Finally, the two final tracks see Staples in the heights of his fame. The songs seem only loosely related to the struggles we have heard him go through, which makes his descent into madness all the more gripping once we realize how fast it all went down. In ‘Pimp Hand’, Staples rebels against the old rappers who want to tell the new generation how to do things, while in ‘Big Time’, he revels in his newfound celebrity. Of course, nothing is ever completely black or white with Staples, and indeed an ironic tone can be heard through his seeming glorification of gang culture, a recurrent theme in all of his albums. As we’re finally tempted to move along to the beat again and forget about all the upsetting issues we had to deal with in the past twenty minutes, we are reminded yet again of the darkness that plagues the entire EP. After thirty seconds of unnerving silence, we hear the faint sounds of rain followed by Kish’s voice one last time: ‘Hello ? Hello ? Is anybody there ?’. These words are heartbreaking precisely because we know that there isn’t. What’s left of Staples’ mind is bound to disappear — and even though we now know why his life reached this tragic conclusion, it does nothing in making us feel less powerless.

- GIVEN RECORDS -

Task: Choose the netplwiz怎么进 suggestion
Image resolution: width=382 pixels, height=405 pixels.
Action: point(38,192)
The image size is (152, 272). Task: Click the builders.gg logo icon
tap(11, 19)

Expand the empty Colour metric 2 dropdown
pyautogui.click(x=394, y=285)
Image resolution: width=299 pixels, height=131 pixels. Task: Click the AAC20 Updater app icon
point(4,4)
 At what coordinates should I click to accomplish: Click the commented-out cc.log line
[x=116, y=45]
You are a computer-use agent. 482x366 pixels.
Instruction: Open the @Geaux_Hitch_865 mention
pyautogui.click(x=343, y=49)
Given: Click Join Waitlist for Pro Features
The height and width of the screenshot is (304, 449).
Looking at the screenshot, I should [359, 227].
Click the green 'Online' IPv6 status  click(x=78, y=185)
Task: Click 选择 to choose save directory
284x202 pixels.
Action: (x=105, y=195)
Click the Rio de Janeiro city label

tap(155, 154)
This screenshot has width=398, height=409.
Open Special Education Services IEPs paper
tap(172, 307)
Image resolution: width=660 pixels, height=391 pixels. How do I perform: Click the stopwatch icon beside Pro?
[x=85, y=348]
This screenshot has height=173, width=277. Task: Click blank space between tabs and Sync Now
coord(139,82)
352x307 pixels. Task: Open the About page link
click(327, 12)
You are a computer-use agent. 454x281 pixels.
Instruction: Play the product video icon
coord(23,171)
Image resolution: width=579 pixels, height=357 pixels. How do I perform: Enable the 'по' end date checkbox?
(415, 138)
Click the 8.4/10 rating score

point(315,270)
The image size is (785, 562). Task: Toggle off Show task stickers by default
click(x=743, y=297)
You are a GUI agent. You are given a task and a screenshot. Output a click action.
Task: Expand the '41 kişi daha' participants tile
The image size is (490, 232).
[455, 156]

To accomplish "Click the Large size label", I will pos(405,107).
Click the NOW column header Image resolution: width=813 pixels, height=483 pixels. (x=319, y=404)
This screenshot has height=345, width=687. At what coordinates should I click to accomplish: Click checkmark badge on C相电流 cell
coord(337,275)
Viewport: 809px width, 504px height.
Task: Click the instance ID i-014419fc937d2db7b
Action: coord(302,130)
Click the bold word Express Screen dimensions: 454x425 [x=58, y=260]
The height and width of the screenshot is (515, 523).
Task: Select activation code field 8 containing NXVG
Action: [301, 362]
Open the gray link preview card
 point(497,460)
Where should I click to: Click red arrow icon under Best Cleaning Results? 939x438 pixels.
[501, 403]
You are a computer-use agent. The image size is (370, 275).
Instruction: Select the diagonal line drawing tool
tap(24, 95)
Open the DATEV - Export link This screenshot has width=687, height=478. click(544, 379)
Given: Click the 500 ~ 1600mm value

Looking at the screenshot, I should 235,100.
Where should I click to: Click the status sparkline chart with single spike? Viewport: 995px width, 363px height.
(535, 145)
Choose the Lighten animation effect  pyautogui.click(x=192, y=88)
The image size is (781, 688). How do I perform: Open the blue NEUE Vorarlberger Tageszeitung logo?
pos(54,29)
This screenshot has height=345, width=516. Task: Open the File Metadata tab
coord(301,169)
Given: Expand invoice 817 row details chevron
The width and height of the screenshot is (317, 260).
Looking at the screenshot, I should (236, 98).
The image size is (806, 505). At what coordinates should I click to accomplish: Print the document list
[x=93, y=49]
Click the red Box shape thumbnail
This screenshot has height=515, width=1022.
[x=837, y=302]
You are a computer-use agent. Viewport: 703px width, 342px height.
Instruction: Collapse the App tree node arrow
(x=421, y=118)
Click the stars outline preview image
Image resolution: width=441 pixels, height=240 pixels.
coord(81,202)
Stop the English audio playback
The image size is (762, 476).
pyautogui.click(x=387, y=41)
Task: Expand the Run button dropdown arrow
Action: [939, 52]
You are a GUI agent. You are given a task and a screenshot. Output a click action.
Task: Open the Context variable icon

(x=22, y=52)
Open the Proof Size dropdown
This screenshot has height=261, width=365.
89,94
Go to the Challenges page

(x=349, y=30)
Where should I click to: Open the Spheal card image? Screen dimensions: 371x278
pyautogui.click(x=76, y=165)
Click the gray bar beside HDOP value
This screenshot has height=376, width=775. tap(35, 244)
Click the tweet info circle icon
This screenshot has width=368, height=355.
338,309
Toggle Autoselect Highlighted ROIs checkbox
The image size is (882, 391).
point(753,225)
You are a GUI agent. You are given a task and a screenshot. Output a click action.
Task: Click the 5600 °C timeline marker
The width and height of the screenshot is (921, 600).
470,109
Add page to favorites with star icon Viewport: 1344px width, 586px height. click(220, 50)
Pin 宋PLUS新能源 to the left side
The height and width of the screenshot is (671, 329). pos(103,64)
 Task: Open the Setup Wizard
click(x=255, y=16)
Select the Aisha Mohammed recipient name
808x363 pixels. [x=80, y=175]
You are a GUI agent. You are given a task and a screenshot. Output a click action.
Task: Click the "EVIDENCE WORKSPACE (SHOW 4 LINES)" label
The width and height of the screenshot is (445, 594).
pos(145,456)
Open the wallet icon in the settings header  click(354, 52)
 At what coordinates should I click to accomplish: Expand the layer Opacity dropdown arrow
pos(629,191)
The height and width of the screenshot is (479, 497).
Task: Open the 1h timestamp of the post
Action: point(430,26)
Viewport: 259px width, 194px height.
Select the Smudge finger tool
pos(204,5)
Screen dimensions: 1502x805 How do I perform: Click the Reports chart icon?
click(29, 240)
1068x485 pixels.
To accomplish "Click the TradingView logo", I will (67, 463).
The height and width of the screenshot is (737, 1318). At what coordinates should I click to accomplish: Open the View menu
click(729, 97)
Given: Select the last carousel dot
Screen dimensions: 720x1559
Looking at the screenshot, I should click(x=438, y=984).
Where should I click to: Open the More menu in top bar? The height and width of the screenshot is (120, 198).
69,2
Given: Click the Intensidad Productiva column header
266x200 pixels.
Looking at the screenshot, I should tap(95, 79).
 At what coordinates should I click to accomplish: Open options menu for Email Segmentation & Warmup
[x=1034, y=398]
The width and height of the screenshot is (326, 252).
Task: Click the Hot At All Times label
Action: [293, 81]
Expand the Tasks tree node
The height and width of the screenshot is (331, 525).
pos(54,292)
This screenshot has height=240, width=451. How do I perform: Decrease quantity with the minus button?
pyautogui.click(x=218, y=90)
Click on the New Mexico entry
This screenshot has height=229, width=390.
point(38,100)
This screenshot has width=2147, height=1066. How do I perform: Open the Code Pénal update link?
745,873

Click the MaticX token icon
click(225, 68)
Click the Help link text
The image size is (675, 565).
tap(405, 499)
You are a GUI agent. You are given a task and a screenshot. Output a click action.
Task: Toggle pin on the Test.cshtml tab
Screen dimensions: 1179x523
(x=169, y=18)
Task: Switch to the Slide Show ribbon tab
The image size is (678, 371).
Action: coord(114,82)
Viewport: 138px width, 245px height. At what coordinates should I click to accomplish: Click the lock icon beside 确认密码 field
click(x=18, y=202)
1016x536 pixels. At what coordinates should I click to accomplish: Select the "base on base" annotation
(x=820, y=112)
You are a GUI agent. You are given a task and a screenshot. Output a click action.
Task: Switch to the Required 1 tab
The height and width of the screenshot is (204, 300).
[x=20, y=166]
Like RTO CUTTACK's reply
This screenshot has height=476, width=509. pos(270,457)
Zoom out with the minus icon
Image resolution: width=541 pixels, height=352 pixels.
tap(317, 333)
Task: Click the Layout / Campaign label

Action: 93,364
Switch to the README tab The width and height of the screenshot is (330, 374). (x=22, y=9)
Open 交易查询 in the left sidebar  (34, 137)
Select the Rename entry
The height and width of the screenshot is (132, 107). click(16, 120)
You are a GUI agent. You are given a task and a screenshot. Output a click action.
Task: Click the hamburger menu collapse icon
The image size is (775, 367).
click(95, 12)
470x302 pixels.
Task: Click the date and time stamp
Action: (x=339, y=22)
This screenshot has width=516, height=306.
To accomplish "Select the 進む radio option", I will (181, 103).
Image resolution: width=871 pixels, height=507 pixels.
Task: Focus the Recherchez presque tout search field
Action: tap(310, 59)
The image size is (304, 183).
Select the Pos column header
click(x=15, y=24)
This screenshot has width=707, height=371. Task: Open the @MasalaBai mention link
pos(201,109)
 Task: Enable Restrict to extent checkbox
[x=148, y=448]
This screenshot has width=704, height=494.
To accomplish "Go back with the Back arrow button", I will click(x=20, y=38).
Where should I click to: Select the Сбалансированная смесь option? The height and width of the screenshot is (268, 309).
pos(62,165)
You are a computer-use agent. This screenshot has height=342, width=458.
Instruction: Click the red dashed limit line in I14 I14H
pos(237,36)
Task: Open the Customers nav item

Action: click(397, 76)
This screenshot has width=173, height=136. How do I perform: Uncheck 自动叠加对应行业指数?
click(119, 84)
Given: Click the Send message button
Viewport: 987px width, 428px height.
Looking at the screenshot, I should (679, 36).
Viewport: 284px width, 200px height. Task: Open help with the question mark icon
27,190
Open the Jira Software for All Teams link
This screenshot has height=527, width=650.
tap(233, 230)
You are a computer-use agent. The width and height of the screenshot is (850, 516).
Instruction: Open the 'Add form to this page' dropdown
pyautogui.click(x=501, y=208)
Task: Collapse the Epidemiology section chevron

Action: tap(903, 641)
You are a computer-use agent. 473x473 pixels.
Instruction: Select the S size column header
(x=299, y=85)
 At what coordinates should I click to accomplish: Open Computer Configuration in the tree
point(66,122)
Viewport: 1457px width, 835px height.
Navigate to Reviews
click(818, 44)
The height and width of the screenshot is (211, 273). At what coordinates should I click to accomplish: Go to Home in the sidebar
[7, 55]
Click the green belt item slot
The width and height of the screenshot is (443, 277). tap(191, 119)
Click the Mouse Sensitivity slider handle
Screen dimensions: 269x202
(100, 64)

- YOUR TASKS -
a) In the review of the Staples EP, why are Kish's closing words heartbreaking? Answer in one to three sentences.
b) Summarize the review of the Staples EP in two sentences.
c) Take the review of the Staples EP further, picking up after its final sentence.

- WRITTEN RESPONSES -
a) Kish's closing words are heartbreaking because we know that no one is there to answer her question, "Is anybody there?"

b) In the two final tracks, Staples is at the height of his fame: he rebels against old rappers in "Pimp Hand" and revels in his celebrity in "Big Time," though an ironic tone runs beneath his seeming glorification of gang culture. After thirty seconds of silence, the EP ends with faint rain and Kish asking whether anybody is there, a reminder of the darkness that plagues the whole EP and of a mind bound to disappear.

c)
The EP was released alongside a ten minute short film that tells the story of Prima Donna in its chronological order, giving us two completely different experiences. Both of these are valuable, but the order that the EP offers makes us truly work to get the bottom of the problem that is so abruptly presented to us. That is not to say that the EP doesn’t have value if it is played in reverse: in fact, many fans and critics seem to have found a new meaning when listening to the album in this unconventional way. Likewise, Prima Donna also shares a characteristic with most great concept albums: all of the tracks perfectly stand on their own. Of course, they do lose something by being isolated from any kind of narrative context, but a strong production and Staples’ status as a sharp lyricist manages to make each track solid enough to be listened to in isolation. Since the EP already establishes a sense of cohesiveness through its story, Staples allows himself to dabble into multiple styles and genres, and it pays off. This is both a strong EP and a collection of strong individual songs, which makes Prima Donna well worth giving your time to. Questions of fame, race, identity and the ways these intersect will keep haunting the rapper in his releases after the metaphorical gunshot; however, it seemed that concentrating them so intensely did have some sort of cathartic effect for him — and after repeated listenings, it is a relief to realize that it does slightly carry onto us. What used to be hopeless slowly turns into freedom, perhaps the biggest tour de force in what turned out to be an already outstanding release.